About 86% of Burkina Faso's population derives income from the agricultural sector. Maize production is one of the country's major crop growing activities. However, locally produced maize is frequently contaminated by aflatoxins, particularly aflatoxin B1. This is linked to limited capacity to implement good practices in production, harvesting and post-harvesting. Urgent action is needed to control and manage contamination, as it may result in a public health hazard and loss of income.
In addition to being sold on the local market, maize is exported to neighboring countries by cereal exporters and other sector stakeholders. Institutions active in the field of food security, such as the World Food Program (WFP), obtain their maize supplies from producers in Burkina Faso. However, there have been instances where the WFP has refused large quantities of maize from Burkina Faso due to high levels of aflatoxin contamination.
The STDF project applied an innovative, holistic and integrated approach for the control and reduction of aflatoxin contamination. In doing so, it strengthened the adaptation and management capacities of key stakeholders, which include producers, farmer associations, and local public and private support services. It also provides an opportunity for the government, producer organizations, and technical and financial partners to coordinate their actions as part of a common approach to address this threat, which continues to take on alarming proportions. The project was developed through an STDF PPG, which was used to facilitate local research and consultations between 2017 and 2018.
Burkina Faso's capacity to meet safety requirements for maize strengthened
The project raised awareness on the aflatoxin threat and the proposed integrated approach to reduce its proliferation. Public and private actors in the maize sector had the opportunity to work together and coordinate their actions. The project strengthened their understanding on how biological control and good practices can be integrated and implemented along the value chain to reduce contamination. This included the use of "Aflasafe BF01", a biological control product customised for Burkina Faso and approved by the Sahelian Pesticides Committee in 2017.
Extension officers received training through decentralized workshops. The project also provided training for laboratory technicians and public officials responsible for conducting inspections to ensure that maize complies with market access requirements. Activities were also planned to build the capacity of inspectors and technicians on the use of aflatoxin rapid detection kits. Furthermore, sampling and analysis protocols were developed, harmonized and standardized at the national level.
Producers, collectors, wholesalers and traders informed and trained on the integrated approach for the control of aflatoxin contamination
The activities conducted as part of this project covered the main maize producing areas in the country.
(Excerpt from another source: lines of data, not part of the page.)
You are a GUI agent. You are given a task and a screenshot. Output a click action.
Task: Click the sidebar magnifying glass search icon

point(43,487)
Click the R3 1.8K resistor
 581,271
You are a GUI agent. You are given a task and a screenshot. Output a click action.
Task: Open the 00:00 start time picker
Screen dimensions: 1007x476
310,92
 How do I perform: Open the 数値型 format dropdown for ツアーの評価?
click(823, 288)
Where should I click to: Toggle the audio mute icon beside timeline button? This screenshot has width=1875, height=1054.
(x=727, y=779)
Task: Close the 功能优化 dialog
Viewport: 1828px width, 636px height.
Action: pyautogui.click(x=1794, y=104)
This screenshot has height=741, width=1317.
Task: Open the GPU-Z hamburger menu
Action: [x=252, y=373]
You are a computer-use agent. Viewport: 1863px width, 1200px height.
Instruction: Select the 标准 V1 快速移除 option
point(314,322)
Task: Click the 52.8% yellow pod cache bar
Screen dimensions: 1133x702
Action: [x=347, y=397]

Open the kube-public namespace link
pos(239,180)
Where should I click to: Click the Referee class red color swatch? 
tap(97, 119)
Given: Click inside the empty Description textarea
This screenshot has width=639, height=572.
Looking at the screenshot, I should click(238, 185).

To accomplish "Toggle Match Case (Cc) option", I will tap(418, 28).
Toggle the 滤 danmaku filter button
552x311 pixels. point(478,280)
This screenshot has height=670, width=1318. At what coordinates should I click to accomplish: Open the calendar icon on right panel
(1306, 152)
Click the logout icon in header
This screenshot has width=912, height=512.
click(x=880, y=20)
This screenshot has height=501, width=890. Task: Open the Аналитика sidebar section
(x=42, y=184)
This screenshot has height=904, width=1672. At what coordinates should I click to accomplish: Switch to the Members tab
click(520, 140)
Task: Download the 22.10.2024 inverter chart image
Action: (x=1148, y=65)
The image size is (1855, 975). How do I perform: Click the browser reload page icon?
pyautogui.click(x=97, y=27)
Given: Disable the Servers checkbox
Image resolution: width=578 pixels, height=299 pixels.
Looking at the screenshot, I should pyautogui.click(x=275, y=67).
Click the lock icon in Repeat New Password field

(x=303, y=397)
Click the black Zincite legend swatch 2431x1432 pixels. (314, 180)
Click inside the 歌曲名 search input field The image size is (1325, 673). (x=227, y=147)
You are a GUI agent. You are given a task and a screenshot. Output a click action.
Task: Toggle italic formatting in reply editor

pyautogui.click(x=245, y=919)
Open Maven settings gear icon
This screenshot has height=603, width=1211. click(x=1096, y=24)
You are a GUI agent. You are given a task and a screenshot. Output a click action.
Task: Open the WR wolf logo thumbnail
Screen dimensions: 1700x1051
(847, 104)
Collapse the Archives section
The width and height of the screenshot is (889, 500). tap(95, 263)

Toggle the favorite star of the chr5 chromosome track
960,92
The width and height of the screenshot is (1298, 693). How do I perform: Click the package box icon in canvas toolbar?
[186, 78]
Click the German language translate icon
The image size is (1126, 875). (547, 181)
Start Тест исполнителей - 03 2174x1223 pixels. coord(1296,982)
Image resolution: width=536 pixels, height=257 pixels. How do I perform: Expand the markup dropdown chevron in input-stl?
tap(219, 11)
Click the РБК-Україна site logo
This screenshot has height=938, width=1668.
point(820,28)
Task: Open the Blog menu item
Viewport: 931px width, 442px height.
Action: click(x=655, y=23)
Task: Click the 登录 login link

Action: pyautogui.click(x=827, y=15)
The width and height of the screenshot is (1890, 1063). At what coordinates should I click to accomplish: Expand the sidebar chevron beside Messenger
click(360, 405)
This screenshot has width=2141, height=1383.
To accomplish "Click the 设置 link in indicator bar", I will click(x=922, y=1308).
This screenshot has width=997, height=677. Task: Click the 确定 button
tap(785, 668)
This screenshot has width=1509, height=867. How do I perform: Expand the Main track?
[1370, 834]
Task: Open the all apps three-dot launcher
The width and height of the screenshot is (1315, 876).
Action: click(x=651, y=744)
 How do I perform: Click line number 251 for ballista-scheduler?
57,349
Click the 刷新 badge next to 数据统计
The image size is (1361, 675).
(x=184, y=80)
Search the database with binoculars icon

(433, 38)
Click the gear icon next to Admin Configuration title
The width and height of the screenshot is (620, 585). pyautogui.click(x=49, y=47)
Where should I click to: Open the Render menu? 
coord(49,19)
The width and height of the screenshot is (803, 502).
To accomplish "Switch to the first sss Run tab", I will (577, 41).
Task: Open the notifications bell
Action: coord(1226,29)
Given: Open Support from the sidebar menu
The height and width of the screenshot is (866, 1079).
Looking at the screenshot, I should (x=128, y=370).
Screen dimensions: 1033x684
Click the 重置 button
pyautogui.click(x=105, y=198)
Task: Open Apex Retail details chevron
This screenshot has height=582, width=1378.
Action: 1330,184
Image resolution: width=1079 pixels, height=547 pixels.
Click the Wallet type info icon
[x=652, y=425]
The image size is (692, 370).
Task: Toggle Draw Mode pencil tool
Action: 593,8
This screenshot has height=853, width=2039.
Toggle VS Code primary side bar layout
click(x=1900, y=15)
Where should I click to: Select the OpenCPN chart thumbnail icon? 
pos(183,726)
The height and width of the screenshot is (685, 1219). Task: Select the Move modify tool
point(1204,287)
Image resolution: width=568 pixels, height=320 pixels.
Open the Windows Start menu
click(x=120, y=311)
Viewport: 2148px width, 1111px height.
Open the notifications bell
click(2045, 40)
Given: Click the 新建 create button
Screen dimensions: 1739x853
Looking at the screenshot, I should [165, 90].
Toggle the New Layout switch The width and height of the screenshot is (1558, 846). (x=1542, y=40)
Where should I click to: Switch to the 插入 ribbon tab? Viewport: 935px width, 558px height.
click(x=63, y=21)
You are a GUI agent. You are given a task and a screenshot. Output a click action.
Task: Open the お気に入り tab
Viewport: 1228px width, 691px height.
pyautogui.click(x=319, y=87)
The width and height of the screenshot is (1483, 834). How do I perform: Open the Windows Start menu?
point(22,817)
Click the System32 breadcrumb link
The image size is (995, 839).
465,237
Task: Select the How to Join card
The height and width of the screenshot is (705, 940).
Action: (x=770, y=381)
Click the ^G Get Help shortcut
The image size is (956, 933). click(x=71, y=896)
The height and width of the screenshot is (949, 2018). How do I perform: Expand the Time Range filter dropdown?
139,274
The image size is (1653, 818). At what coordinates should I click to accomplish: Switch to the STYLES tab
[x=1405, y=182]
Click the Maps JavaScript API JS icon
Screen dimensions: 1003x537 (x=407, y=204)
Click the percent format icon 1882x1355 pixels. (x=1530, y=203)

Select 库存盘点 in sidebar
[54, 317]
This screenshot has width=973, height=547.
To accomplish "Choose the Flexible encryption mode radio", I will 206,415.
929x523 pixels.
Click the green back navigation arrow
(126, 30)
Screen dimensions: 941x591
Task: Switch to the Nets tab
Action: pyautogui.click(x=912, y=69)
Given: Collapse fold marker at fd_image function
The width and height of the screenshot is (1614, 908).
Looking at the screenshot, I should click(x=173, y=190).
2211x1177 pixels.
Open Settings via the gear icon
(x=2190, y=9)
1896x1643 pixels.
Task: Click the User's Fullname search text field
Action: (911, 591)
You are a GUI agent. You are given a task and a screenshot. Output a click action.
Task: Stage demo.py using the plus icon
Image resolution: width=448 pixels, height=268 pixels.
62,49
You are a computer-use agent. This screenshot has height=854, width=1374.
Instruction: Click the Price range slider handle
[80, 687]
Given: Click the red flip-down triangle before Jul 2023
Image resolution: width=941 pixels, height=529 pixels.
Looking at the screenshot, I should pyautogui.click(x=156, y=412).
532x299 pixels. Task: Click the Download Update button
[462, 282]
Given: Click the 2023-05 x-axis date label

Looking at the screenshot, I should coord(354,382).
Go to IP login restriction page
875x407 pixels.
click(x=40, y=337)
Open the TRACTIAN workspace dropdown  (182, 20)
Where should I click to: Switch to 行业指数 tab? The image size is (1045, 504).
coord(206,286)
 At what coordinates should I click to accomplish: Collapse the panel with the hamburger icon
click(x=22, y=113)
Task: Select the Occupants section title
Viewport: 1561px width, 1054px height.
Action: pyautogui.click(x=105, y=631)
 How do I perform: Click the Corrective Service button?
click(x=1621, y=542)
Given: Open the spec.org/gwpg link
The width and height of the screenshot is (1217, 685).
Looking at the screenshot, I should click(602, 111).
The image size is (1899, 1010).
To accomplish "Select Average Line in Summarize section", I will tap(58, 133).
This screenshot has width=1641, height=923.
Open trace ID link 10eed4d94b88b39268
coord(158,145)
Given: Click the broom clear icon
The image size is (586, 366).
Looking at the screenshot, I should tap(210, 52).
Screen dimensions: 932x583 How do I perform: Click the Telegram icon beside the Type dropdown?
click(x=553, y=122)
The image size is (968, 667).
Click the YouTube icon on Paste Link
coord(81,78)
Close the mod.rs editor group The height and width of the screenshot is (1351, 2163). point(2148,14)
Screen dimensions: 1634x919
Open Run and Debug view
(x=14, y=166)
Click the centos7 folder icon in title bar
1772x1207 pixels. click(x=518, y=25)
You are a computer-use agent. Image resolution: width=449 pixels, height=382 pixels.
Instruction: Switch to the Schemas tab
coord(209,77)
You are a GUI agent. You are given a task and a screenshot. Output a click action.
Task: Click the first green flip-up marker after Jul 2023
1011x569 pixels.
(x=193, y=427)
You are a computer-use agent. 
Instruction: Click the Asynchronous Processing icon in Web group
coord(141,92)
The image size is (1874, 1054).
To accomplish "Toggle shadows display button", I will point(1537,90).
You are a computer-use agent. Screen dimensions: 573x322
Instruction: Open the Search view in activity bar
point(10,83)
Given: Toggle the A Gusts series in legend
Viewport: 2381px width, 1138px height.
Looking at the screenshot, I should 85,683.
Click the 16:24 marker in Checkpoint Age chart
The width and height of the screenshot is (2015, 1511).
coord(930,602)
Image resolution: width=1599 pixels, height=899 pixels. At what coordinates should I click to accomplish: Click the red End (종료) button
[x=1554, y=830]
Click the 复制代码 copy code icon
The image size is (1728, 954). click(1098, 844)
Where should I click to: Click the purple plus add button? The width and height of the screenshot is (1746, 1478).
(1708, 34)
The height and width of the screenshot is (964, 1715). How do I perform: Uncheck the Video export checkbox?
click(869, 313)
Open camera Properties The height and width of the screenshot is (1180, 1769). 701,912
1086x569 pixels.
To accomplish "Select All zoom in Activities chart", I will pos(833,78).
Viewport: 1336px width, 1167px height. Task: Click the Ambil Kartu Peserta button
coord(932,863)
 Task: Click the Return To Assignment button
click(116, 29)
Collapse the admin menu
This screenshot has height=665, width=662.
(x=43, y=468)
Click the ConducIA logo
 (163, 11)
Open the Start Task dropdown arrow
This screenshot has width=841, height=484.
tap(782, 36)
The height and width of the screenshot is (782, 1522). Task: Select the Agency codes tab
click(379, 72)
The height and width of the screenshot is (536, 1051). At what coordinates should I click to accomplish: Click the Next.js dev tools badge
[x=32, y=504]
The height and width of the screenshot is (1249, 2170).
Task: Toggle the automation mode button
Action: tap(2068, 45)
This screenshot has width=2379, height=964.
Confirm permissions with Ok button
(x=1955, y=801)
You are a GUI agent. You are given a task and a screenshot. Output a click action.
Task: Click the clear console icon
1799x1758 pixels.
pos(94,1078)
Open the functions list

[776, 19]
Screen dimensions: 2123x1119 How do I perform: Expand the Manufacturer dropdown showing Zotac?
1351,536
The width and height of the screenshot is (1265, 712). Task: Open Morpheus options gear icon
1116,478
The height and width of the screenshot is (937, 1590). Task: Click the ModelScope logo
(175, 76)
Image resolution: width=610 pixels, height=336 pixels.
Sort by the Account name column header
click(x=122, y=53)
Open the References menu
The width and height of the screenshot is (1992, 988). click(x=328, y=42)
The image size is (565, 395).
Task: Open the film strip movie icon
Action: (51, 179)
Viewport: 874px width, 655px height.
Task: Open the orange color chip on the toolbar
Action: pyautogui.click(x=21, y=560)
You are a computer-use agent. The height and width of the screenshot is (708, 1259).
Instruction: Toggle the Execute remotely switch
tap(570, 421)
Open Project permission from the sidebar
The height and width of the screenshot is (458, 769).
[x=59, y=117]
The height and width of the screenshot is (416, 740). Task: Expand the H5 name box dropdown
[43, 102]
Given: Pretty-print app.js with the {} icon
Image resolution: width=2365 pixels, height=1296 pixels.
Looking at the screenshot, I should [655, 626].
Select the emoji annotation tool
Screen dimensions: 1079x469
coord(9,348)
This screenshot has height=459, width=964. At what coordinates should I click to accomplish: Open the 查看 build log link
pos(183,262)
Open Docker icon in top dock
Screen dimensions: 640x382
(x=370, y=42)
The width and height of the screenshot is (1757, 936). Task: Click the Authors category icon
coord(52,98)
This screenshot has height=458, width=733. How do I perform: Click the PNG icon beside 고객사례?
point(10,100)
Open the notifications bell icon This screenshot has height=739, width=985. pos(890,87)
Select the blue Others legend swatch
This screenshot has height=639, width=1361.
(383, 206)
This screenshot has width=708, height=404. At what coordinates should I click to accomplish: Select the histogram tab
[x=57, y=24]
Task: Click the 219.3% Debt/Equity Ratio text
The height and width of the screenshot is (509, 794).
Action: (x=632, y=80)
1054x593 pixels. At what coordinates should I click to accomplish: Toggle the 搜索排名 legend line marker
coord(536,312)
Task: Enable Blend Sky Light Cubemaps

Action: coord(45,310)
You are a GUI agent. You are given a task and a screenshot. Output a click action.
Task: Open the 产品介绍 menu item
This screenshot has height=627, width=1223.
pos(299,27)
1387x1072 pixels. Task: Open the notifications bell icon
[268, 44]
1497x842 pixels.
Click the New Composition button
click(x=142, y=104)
The views of producers, collectors, wholesalers, traders and competent local authorities regarding production, drying and storage practices were examined through surveys. The participatory "Rapid Rural Appraisal" method was adopted in order to compile feedback.
The project also provided demonstrations from the field through to the storage and marketing stages. These practical demonstrations consisted of tests on maize crops in the field using Aflasafe BF01. There were also demonstrations of grain drying and storage methods to avoid contamination at these critical stages of the value chain.
Guides in French and local languages were developed and disseminated. Awareness raising sessions were organized in villages for key stakeholders (producers, collectors, processors). To ensure sustainability, local authorities, agricultural extension officers and agricultural NGOs were involved. These actions were undertaken in collaboration with the WFP, WHO, and national and regional technical partners.
Market access for safe maize promoted and the income of producers increased
These contributed to a significant reduction in aflatoxin levels in accordance with international standards, thus enabled producers to meet market demands, in particular those of NGOs and other stakeholders involved in humanitarian assistance and food security. This led to a rise in the income of stakeholders in the maize sector, including women engaged in the collection, storage and marketing of maize as well as regional trade.